DOCUMENT SECTION:
—————

Sunday, March 31, 2013

Stone and Brush Eagle-Traps

I don't know why the text below that accompanies this drawing doesn't read: "It was common for Indians to seek high country locations, conceal themselves in a brush covered stone-lined pit structure, or as the drawing shows, a free standing brush covered stone structure. I found a couple photos that show examples of both: http://wakinguponturtleisland.blogspot.com/2013/03/eagle-traps.html

Friday, March 29, 2013

On the way back from the Powissett Mounds

Referring to the previous post
Usually I just stumble along in an area where I hope there will be rock piles. I look for undisturbed woods, I look for hill and water, but mostly I believe my discoveries are purely opportunistic. I find sites because I am persistent and vaguely systematic. But every once and a while, my little antennae tingle at the site of a familiar topography. I see something and say: that looks like a place I have found rock piles in the past. 
For example, this pallisade of stone wall, carefully following the outcrops.

—————

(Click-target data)
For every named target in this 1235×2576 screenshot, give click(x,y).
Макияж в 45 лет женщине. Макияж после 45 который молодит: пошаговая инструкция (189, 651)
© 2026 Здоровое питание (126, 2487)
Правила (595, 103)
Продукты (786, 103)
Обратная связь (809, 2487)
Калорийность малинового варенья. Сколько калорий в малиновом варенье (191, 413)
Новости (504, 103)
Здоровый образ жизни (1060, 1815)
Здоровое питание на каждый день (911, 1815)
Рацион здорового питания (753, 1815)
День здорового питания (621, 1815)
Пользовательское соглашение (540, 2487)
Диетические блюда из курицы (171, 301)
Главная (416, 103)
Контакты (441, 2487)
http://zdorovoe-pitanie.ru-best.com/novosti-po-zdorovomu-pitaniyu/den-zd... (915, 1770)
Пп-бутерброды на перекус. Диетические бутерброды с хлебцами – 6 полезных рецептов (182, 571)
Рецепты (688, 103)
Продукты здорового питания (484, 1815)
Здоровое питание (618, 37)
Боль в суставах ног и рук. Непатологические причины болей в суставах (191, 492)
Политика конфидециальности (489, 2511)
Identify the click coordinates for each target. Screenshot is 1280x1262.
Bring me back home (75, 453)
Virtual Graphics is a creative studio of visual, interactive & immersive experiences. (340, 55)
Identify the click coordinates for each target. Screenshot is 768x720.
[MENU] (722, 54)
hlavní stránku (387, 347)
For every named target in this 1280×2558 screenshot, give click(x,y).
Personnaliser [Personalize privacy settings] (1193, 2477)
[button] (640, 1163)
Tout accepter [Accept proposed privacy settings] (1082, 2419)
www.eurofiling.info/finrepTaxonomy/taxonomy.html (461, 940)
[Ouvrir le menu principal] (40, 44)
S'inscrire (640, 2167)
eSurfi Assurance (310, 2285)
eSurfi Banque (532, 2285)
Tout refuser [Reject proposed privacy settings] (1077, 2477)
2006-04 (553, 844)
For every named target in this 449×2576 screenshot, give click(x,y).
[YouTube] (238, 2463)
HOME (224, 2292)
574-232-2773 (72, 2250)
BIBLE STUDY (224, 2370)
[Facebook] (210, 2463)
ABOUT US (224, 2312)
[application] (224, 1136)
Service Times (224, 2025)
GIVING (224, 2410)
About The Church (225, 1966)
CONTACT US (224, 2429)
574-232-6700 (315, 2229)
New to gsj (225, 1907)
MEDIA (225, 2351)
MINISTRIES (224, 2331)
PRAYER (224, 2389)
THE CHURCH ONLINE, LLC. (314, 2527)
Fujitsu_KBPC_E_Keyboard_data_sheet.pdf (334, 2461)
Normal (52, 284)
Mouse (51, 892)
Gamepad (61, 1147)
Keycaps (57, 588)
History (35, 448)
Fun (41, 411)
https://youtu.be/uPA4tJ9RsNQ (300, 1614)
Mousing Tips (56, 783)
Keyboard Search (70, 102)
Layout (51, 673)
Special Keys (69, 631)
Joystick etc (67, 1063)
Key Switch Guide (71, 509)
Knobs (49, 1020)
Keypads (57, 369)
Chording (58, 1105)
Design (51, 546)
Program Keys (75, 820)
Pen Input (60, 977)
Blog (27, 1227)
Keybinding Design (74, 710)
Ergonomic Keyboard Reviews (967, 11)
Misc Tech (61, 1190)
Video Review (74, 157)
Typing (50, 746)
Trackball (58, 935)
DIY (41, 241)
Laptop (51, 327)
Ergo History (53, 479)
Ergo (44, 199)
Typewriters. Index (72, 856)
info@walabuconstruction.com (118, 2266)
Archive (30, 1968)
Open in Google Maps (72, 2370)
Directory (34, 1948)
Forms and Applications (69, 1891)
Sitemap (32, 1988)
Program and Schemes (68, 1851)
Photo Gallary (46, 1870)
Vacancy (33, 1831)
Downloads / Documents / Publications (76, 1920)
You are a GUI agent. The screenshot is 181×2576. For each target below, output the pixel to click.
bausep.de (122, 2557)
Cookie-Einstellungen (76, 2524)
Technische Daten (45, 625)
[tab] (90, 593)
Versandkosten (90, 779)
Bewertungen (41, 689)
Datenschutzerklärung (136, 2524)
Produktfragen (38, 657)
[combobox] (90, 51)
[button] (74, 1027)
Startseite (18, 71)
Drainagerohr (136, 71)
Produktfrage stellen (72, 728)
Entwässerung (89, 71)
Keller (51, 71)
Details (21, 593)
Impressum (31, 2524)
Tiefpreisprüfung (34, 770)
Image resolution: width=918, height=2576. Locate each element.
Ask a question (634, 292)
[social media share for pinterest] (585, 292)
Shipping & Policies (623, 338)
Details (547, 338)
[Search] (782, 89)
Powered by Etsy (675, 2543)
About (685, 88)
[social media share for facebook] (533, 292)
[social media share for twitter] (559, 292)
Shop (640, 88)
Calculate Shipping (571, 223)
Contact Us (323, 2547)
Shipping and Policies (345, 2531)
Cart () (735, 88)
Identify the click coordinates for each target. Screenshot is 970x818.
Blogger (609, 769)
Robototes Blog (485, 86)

—————

DIRECTION 1:
In the blog text, what does the writer look for when hoping to find rock piles?
DIRECTION 2:
Using the blog text, explain in one to three sentences why the writer says sites get found.

ANSWER 1:
Undisturbed woods, and hill and water.

ANSWER 2:
The writer believes the discoveries are mostly opportunistic, coming from stumbling along in likely areas. Sites get found because the writer is persistent and vaguely systematic.